In the note, Andrew Latham, Senior Vice President, Energy Research at Wood Mackenzie, said the upstream sector “is recalibrating its approach to resource capture in 2026”.
“Exploration spending remains disciplined, but the industry is pursuing multiple pathways to growth, from play-opening wildcats in the Atlantic margin to unlocking billions of barrels from producing fields through IOC-NOC partnerships,” he added.
“Technology is accelerating both discovery and development of conventional hydrocarbons,” he went on to state.
In a release sent to Rigzone last month, Rystad noted that high-impact wildcat drilling activity is “expected to remain elevated following a solid 2025”.

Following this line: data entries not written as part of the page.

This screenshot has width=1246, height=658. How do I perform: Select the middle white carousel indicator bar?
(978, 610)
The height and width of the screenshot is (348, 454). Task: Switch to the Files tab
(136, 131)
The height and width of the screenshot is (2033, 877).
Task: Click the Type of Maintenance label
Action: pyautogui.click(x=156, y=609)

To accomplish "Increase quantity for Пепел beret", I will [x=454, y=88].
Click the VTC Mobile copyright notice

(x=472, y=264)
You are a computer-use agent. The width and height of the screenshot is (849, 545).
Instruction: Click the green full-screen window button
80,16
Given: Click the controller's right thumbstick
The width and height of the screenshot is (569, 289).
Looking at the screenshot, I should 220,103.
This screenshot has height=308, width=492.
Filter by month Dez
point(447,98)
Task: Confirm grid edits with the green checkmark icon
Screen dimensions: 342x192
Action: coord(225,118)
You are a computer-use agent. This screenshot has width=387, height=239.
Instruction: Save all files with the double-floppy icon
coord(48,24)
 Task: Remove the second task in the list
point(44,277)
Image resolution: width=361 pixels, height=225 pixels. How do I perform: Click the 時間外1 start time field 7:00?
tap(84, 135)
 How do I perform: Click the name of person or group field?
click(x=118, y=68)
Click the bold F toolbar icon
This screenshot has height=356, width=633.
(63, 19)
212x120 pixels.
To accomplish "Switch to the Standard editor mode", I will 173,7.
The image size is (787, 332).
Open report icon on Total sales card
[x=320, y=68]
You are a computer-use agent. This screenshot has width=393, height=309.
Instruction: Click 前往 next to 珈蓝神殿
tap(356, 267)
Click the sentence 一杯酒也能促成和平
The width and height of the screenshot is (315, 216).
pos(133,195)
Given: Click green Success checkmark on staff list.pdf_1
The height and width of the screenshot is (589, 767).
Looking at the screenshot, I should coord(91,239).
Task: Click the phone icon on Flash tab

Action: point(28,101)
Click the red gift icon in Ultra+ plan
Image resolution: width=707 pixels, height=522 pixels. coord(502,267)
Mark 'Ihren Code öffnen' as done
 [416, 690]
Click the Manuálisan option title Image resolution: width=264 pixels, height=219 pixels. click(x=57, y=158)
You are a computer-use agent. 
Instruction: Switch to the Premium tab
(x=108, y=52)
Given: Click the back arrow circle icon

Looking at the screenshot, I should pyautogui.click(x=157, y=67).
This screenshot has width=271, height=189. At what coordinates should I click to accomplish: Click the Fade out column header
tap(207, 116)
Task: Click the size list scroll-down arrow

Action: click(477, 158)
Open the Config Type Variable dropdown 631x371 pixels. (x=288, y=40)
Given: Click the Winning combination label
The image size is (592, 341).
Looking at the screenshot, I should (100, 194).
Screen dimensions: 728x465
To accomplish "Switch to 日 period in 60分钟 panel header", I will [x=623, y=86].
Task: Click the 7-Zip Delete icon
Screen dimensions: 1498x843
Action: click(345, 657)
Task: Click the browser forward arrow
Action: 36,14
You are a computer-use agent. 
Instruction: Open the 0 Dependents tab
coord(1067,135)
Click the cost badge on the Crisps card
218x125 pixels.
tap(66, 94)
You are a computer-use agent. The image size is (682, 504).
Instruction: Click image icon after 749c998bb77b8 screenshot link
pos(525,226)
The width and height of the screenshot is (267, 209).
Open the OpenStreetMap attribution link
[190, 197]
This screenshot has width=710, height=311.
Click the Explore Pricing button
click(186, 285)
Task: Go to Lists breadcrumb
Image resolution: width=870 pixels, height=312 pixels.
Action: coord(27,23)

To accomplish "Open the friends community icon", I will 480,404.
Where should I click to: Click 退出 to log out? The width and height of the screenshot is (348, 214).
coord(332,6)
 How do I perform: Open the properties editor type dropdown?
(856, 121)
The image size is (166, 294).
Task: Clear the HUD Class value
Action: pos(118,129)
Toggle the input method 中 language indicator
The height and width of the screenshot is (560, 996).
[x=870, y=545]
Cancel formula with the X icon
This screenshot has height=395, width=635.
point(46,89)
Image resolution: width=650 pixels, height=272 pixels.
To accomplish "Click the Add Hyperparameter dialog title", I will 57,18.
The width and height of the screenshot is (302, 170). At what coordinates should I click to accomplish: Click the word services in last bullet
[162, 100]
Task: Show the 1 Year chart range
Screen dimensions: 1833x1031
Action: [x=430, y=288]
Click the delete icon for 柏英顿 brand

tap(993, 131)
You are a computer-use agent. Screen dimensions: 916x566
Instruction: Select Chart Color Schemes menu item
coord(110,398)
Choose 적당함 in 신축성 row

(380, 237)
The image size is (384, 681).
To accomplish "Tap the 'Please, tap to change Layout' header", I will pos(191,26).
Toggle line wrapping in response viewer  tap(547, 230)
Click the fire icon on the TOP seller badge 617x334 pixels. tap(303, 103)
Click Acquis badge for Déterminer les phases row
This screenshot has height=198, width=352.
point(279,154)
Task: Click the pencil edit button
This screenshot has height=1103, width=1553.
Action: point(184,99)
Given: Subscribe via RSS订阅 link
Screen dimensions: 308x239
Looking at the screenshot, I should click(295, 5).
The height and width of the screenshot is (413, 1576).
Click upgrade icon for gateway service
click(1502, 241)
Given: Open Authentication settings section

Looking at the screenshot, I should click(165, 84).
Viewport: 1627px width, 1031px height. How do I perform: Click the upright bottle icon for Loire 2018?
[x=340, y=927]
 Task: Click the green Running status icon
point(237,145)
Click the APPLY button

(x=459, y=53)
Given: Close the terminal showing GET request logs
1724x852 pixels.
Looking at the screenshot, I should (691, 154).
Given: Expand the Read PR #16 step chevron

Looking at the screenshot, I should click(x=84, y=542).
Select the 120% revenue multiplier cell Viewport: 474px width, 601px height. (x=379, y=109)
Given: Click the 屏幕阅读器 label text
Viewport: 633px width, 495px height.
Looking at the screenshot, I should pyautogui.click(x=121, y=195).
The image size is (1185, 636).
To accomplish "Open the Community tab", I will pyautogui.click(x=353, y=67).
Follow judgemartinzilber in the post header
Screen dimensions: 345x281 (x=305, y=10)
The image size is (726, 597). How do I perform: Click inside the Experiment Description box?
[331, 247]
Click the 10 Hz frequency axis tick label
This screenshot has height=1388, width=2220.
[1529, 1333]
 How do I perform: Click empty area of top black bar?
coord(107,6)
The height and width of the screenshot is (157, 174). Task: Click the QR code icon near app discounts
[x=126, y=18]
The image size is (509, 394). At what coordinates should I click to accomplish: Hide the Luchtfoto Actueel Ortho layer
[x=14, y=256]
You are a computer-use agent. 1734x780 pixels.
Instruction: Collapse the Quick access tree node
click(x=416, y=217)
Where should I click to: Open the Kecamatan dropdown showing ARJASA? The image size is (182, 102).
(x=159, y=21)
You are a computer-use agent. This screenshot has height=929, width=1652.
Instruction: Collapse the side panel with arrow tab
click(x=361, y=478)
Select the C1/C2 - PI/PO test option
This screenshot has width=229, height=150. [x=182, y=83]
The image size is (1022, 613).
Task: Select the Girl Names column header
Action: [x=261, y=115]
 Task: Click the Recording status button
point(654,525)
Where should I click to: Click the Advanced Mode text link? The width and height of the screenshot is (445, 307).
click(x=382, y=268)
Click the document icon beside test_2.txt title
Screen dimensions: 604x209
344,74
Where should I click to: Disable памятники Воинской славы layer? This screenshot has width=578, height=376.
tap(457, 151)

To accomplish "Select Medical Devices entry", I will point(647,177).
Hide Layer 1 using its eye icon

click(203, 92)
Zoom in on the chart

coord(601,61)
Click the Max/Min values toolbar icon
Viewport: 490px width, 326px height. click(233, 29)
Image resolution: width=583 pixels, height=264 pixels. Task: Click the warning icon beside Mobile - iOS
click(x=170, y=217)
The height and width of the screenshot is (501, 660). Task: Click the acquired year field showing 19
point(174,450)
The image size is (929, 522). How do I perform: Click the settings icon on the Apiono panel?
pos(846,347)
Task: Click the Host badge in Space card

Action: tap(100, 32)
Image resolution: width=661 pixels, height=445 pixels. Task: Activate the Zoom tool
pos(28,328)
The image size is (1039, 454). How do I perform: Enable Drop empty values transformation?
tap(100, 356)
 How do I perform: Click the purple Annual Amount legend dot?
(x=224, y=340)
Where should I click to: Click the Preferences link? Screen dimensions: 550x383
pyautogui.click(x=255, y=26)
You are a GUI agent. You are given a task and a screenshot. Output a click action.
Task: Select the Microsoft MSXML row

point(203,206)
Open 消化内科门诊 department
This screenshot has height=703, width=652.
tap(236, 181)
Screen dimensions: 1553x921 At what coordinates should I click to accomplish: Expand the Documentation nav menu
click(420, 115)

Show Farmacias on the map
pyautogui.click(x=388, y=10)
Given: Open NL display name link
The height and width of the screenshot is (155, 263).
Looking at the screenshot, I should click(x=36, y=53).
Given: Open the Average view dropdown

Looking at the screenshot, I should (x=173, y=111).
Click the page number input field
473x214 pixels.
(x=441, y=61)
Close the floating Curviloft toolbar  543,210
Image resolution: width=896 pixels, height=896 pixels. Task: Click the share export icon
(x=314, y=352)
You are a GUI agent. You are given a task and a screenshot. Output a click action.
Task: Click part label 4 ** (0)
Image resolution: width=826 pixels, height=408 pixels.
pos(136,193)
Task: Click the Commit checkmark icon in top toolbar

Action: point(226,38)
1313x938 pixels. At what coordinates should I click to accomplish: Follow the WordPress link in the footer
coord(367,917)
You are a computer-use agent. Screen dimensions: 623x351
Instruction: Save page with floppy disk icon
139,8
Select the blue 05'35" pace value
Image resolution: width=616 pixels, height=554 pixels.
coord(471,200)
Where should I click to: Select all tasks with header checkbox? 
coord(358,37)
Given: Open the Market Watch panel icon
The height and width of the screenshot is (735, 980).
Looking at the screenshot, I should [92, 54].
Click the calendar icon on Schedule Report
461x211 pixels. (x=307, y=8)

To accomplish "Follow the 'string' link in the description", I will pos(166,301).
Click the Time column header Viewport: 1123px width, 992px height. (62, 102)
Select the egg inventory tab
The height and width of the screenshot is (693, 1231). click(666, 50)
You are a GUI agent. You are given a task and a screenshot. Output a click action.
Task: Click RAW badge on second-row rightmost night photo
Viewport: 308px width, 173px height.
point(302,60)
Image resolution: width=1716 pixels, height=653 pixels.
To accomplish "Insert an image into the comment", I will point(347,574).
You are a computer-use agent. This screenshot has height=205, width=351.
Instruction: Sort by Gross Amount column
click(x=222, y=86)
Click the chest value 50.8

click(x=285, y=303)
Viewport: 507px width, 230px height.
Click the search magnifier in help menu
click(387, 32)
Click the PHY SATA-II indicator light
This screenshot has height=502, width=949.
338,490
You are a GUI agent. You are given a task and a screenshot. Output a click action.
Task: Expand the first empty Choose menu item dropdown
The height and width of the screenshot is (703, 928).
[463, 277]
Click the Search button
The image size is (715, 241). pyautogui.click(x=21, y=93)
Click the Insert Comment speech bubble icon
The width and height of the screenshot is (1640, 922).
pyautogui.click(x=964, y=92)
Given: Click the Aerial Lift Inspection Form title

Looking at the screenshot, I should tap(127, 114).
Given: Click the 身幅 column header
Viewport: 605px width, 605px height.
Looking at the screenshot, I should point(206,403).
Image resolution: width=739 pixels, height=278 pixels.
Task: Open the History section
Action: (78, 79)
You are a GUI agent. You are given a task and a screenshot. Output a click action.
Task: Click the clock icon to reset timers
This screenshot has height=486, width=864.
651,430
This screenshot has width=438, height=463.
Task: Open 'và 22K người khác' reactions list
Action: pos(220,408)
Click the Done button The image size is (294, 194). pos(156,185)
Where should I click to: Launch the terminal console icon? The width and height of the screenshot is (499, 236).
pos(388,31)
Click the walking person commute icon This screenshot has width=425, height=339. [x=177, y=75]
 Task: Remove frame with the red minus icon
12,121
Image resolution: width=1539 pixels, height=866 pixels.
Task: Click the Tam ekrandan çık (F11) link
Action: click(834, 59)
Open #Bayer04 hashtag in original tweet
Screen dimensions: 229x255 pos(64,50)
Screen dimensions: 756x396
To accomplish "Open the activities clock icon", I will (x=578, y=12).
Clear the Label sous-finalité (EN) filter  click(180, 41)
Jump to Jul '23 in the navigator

“Last year, the success rate for high-impact wildcat wells rose to 38 percent from 23 precent in 2024, while total discovered volumes increased by 53 percent year on year to around 2.3 billion barrels of oil equivalent, according to Rystad Energy’s research and analysis,” Rystad added.
EIR describes itself as a subsidiary of Enverus that publishes energy sector research focused on the oil, natural gas, power and renewable industries. Wood Mackenzie describes itself as “the global insight business for renewables, energy and natural resources”. Rystad Energy is an independent research and energy intelligence company, its site states.